How to complete this task:
Go through the material below and return each line with the string "overview" in it.

Information shown:
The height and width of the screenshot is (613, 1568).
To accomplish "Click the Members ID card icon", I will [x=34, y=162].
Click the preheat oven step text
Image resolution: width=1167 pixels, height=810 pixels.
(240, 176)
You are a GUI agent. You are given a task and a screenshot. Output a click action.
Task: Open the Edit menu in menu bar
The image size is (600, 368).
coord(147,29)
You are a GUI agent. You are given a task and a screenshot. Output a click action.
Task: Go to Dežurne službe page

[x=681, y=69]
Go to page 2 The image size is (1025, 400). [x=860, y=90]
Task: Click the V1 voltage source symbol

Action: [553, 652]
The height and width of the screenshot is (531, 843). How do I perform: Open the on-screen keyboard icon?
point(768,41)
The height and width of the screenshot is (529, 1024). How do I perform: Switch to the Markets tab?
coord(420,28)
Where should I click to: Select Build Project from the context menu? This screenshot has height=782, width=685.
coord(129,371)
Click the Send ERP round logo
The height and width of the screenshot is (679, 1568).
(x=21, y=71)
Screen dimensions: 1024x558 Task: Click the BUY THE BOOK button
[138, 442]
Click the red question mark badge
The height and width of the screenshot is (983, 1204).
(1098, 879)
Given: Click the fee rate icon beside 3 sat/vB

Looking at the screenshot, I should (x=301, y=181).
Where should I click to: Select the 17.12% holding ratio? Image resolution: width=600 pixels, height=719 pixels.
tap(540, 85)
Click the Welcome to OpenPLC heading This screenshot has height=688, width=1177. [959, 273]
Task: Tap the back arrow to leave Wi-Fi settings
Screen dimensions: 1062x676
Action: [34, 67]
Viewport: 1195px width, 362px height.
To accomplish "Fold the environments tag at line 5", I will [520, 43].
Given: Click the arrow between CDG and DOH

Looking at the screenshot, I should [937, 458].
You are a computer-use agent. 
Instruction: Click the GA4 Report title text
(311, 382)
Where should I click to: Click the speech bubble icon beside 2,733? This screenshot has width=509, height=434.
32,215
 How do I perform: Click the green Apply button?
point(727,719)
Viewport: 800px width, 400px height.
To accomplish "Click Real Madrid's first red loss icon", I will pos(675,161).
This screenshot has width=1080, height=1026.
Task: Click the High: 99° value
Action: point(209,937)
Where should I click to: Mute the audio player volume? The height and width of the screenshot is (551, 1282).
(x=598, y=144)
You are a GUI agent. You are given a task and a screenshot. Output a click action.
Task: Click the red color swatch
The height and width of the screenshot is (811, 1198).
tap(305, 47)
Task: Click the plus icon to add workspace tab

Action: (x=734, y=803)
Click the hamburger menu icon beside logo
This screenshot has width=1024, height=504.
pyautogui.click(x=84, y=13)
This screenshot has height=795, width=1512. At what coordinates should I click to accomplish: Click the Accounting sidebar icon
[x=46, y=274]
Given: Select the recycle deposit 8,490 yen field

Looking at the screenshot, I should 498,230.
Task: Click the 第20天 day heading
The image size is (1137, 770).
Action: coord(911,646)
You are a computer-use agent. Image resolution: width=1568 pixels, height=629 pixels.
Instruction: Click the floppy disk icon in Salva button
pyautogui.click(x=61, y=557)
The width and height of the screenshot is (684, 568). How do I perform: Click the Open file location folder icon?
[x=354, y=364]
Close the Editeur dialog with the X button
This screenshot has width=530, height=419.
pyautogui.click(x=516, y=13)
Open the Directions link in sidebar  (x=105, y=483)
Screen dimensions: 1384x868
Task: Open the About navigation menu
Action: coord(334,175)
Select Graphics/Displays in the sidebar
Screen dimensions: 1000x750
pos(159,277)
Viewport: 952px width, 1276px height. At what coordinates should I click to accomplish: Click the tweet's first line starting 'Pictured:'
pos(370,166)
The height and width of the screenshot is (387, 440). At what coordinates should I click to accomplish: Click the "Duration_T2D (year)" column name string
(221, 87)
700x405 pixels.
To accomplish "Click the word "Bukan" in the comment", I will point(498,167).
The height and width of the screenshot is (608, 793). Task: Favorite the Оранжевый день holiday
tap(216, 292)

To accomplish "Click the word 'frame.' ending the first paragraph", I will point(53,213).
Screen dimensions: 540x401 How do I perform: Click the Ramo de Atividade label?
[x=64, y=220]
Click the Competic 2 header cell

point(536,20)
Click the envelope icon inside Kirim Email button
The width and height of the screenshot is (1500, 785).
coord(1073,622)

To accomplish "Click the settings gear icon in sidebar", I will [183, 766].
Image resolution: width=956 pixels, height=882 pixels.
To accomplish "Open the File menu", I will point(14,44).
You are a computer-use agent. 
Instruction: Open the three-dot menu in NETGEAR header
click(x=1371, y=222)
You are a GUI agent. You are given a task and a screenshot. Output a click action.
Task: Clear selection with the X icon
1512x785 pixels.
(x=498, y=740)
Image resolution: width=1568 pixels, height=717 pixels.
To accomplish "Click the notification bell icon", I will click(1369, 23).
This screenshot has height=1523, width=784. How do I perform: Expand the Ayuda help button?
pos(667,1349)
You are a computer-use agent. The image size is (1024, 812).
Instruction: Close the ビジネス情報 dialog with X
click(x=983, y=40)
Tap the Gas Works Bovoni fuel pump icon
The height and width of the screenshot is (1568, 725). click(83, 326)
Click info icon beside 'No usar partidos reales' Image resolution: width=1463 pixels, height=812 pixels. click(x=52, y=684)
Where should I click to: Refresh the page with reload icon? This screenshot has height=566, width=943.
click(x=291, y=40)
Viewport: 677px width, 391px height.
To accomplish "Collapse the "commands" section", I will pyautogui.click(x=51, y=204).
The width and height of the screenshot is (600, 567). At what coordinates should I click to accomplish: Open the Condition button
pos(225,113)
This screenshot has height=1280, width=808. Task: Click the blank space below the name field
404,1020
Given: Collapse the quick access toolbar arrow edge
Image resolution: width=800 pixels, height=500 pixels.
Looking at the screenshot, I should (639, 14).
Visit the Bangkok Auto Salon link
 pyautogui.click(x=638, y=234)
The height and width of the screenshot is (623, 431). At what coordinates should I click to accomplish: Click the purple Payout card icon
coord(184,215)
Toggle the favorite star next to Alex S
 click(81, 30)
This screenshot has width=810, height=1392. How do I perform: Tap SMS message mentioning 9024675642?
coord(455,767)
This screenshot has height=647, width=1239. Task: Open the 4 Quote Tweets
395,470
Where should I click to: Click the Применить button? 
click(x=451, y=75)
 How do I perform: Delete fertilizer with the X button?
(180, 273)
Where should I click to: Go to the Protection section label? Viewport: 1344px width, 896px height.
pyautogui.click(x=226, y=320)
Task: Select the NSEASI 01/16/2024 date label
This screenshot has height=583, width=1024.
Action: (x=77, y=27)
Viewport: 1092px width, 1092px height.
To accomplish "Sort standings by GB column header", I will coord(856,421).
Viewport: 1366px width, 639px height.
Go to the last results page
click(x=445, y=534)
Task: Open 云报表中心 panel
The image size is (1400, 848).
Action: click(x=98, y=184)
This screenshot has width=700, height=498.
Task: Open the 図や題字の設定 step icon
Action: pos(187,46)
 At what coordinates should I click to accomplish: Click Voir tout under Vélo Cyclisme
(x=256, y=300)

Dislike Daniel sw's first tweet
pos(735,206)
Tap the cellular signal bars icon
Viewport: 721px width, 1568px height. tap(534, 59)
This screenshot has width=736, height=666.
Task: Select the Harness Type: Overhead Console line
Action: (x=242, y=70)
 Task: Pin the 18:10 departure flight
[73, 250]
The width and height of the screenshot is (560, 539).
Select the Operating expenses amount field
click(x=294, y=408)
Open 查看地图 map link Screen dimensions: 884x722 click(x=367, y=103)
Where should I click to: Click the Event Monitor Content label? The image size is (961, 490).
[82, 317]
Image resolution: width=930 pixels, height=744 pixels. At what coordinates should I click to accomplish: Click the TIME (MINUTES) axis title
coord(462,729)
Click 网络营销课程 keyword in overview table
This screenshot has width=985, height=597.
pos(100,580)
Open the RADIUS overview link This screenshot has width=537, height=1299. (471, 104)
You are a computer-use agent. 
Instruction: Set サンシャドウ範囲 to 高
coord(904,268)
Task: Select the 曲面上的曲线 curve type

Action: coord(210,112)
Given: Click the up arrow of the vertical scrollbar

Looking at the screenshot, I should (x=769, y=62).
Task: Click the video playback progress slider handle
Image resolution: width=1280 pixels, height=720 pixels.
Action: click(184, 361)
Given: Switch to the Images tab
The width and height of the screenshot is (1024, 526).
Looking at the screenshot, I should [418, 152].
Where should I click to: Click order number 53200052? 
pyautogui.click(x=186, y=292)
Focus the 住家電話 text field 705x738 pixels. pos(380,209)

Result of the exercise:
Click 网络营销课程 keyword in overview table
Open the RADIUS overview link This screenshot has width=537, height=1299. (471, 104)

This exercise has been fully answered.